WHAT TO WORK ON |
Your task is to copy every record exactly.

[Collected data entries]
◆ ◆ ◆ ◆ ◆
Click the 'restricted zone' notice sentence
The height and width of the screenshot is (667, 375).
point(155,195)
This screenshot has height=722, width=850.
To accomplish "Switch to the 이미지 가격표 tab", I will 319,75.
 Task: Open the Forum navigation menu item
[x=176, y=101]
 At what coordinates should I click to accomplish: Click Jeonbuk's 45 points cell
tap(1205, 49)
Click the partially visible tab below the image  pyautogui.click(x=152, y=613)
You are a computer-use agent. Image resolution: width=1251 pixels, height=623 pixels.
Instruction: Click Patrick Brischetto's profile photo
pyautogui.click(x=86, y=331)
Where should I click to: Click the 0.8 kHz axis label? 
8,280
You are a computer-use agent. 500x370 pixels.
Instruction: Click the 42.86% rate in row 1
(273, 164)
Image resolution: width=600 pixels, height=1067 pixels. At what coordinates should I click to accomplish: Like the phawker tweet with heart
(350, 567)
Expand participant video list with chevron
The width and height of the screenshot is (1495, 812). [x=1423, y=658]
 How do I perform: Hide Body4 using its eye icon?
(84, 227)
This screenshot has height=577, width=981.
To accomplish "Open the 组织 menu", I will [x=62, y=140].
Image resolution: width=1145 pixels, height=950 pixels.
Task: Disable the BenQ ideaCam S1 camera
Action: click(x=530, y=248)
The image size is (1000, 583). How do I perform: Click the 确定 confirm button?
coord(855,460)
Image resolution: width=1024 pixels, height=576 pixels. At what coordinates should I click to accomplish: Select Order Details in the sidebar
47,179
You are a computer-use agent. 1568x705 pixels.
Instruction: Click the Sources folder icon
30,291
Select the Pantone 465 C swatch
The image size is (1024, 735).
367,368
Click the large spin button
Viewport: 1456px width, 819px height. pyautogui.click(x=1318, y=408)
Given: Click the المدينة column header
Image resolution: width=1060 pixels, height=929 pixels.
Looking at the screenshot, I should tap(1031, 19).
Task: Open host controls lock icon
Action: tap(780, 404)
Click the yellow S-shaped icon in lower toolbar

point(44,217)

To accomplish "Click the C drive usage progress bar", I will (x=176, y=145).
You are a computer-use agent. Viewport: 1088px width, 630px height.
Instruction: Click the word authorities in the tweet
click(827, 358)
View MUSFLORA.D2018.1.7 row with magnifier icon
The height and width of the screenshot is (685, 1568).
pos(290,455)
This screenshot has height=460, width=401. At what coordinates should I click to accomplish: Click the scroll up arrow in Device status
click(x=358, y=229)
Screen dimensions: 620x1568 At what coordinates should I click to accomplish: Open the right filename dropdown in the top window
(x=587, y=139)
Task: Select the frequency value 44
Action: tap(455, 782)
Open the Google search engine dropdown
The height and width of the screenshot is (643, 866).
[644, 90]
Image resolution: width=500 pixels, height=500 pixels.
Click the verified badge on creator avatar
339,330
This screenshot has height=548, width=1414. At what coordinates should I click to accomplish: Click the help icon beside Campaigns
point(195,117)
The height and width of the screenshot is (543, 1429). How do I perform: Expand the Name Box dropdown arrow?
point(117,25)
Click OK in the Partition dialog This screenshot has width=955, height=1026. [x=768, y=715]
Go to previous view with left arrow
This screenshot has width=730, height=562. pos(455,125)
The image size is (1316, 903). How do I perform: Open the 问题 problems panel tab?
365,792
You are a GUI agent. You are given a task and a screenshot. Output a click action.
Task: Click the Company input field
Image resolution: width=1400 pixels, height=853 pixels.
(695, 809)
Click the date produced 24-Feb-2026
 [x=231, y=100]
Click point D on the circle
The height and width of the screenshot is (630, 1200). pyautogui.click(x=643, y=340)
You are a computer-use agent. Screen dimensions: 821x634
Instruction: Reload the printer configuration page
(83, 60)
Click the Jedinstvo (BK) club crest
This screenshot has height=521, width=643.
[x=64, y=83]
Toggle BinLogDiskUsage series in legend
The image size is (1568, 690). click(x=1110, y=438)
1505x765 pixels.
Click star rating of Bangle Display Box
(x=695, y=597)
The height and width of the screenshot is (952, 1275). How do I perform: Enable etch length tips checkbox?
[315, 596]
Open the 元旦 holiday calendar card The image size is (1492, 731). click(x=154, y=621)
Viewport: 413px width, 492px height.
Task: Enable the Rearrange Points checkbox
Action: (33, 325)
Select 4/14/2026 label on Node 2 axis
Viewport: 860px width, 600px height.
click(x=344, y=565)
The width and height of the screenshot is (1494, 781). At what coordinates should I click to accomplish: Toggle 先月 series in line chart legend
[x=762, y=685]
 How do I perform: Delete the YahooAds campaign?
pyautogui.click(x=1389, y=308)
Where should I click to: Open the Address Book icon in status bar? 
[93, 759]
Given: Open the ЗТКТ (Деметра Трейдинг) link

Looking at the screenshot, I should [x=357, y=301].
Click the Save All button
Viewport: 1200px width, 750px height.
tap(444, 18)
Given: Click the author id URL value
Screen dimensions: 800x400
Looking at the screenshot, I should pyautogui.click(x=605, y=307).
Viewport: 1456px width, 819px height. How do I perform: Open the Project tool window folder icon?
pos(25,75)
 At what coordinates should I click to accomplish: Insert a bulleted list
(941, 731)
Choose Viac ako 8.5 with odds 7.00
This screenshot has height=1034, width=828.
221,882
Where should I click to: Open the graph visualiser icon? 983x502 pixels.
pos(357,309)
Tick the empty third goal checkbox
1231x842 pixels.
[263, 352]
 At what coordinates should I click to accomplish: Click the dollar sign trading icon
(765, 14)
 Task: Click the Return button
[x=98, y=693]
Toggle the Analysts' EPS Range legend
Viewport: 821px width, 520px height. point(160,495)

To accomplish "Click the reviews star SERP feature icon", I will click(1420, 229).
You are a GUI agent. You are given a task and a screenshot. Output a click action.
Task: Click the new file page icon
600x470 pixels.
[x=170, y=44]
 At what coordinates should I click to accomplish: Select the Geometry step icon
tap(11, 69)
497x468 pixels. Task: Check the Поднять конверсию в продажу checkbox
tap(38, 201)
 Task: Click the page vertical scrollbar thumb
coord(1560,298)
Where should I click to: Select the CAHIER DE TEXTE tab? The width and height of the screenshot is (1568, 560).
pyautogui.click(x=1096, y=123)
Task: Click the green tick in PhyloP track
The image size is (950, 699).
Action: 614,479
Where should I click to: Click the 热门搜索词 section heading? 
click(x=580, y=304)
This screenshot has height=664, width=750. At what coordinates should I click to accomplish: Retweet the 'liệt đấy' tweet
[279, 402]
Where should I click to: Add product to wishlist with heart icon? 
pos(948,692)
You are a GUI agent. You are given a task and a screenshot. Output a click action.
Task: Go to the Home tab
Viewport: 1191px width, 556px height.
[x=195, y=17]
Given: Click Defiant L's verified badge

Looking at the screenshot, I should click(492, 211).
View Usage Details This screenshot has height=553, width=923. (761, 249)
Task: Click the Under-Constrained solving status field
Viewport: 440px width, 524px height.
◆ ◆ ◆ ◆ ◆
RESPONSE TO THIS EXERCISE |
Click the 'restricted zone' notice sentence
The height and width of the screenshot is (667, 375).
point(155,195)
This screenshot has height=722, width=850.
To accomplish "Switch to the 이미지 가격표 tab", I will 319,75.
 Task: Open the Forum navigation menu item
[x=176, y=101]
 At what coordinates should I click to accomplish: Click Jeonbuk's 45 points cell
tap(1205, 49)
Click the partially visible tab below the image  pyautogui.click(x=152, y=613)
You are a computer-use agent. Image resolution: width=1251 pixels, height=623 pixels.
Instruction: Click Patrick Brischetto's profile photo
pyautogui.click(x=86, y=331)
Where should I click to: Click the 0.8 kHz axis label? 
8,280
You are a computer-use agent. 500x370 pixels.
Instruction: Click the 42.86% rate in row 1
(273, 164)
Image resolution: width=600 pixels, height=1067 pixels. At what coordinates should I click to accomplish: Like the phawker tweet with heart
(350, 567)
Expand participant video list with chevron
The width and height of the screenshot is (1495, 812). [x=1423, y=658]
 How do I perform: Hide Body4 using its eye icon?
(84, 227)
This screenshot has height=577, width=981.
To accomplish "Open the 组织 menu", I will [x=62, y=140].
Image resolution: width=1145 pixels, height=950 pixels.
Task: Disable the BenQ ideaCam S1 camera
Action: click(x=530, y=248)
The image size is (1000, 583). How do I perform: Click the 确定 confirm button?
coord(855,460)
Image resolution: width=1024 pixels, height=576 pixels. At what coordinates should I click to accomplish: Select Order Details in the sidebar
47,179
You are a computer-use agent. 1568x705 pixels.
Instruction: Click the Sources folder icon
30,291
Select the Pantone 465 C swatch
The image size is (1024, 735).
367,368
Click the large spin button
Viewport: 1456px width, 819px height. pyautogui.click(x=1318, y=408)
Given: Click the المدينة column header
Image resolution: width=1060 pixels, height=929 pixels.
Looking at the screenshot, I should tap(1031, 19).
Task: Open host controls lock icon
Action: tap(780, 404)
Click the yellow S-shaped icon in lower toolbar

point(44,217)

To accomplish "Click the C drive usage progress bar", I will (x=176, y=145).
You are a computer-use agent. Viewport: 1088px width, 630px height.
Instruction: Click the word authorities in the tweet
click(827, 358)
View MUSFLORA.D2018.1.7 row with magnifier icon
The height and width of the screenshot is (685, 1568).
pos(290,455)
This screenshot has height=460, width=401. At what coordinates should I click to accomplish: Click the scroll up arrow in Device status
click(x=358, y=229)
Screen dimensions: 620x1568 At what coordinates should I click to accomplish: Open the right filename dropdown in the top window
(x=587, y=139)
Task: Select the frequency value 44
Action: tap(455, 782)
Open the Google search engine dropdown
The height and width of the screenshot is (643, 866).
[644, 90]
Image resolution: width=500 pixels, height=500 pixels.
Click the verified badge on creator avatar
339,330
This screenshot has height=548, width=1414. At what coordinates should I click to accomplish: Click the help icon beside Campaigns
point(195,117)
The height and width of the screenshot is (543, 1429). How do I perform: Expand the Name Box dropdown arrow?
point(117,25)
Click OK in the Partition dialog This screenshot has width=955, height=1026. [x=768, y=715]
Go to previous view with left arrow
This screenshot has width=730, height=562. pos(455,125)
The image size is (1316, 903). How do I perform: Open the 问题 problems panel tab?
365,792
You are a GUI agent. You are given a task and a screenshot. Output a click action.
Task: Click the Company input field
Image resolution: width=1400 pixels, height=853 pixels.
(695, 809)
Click the date produced 24-Feb-2026
 [x=231, y=100]
Click point D on the circle
The height and width of the screenshot is (630, 1200). pyautogui.click(x=643, y=340)
You are a computer-use agent. Screen dimensions: 821x634
Instruction: Reload the printer configuration page
(83, 60)
Click the Jedinstvo (BK) club crest
This screenshot has height=521, width=643.
[x=64, y=83]
Toggle BinLogDiskUsage series in legend
The image size is (1568, 690). click(x=1110, y=438)
1505x765 pixels.
Click star rating of Bangle Display Box
(x=695, y=597)
The height and width of the screenshot is (952, 1275). How do I perform: Enable etch length tips checkbox?
[315, 596]
Open the 元旦 holiday calendar card The image size is (1492, 731). click(x=154, y=621)
Viewport: 413px width, 492px height.
Task: Enable the Rearrange Points checkbox
Action: (33, 325)
Select 4/14/2026 label on Node 2 axis
Viewport: 860px width, 600px height.
click(x=344, y=565)
The width and height of the screenshot is (1494, 781). At what coordinates should I click to accomplish: Toggle 先月 series in line chart legend
[x=762, y=685]
 How do I perform: Delete the YahooAds campaign?
pyautogui.click(x=1389, y=308)
Where should I click to: Open the Address Book icon in status bar? 
[93, 759]
Given: Open the ЗТКТ (Деметра Трейдинг) link

Looking at the screenshot, I should [x=357, y=301].
Click the Save All button
Viewport: 1200px width, 750px height.
tap(444, 18)
Given: Click the author id URL value
Screen dimensions: 800x400
Looking at the screenshot, I should pyautogui.click(x=605, y=307).
Viewport: 1456px width, 819px height. How do I perform: Open the Project tool window folder icon?
pos(25,75)
 At what coordinates should I click to accomplish: Insert a bulleted list
(941, 731)
Choose Viac ako 8.5 with odds 7.00
This screenshot has height=1034, width=828.
221,882
Where should I click to: Open the graph visualiser icon? 983x502 pixels.
pos(357,309)
Tick the empty third goal checkbox
1231x842 pixels.
[263, 352]
 At what coordinates should I click to accomplish: Click the dollar sign trading icon
(765, 14)
 Task: Click the Return button
[x=98, y=693]
Toggle the Analysts' EPS Range legend
Viewport: 821px width, 520px height. point(160,495)

To accomplish "Click the reviews star SERP feature icon", I will click(1420, 229).
You are a GUI agent. You are given a task and a screenshot. Output a click action.
Task: Click the new file page icon
600x470 pixels.
[x=170, y=44]
 At what coordinates should I click to accomplish: Select the Geometry step icon
tap(11, 69)
497x468 pixels. Task: Check the Поднять конверсию в продажу checkbox
tap(38, 201)
 Task: Click the page vertical scrollbar thumb
coord(1560,298)
Where should I click to: Select the CAHIER DE TEXTE tab? The width and height of the screenshot is (1568, 560).
pyautogui.click(x=1096, y=123)
Task: Click the green tick in PhyloP track
The image size is (950, 699).
Action: 614,479
Where should I click to: Click the 热门搜索词 section heading? 
click(x=580, y=304)
This screenshot has height=664, width=750. At what coordinates should I click to accomplish: Retweet the 'liệt đấy' tweet
[279, 402]
Where should I click to: Add product to wishlist with heart icon? 
pos(948,692)
You are a GUI agent. You are given a task and a screenshot. Output a click action.
Task: Go to the Home tab
Viewport: 1191px width, 556px height.
[x=195, y=17]
Given: Click Defiant L's verified badge

Looking at the screenshot, I should click(492, 211).
View Usage Details This screenshot has height=553, width=923. (761, 249)
Task: Click the Under-Constrained solving status field
Viewport: 440px width, 524px height.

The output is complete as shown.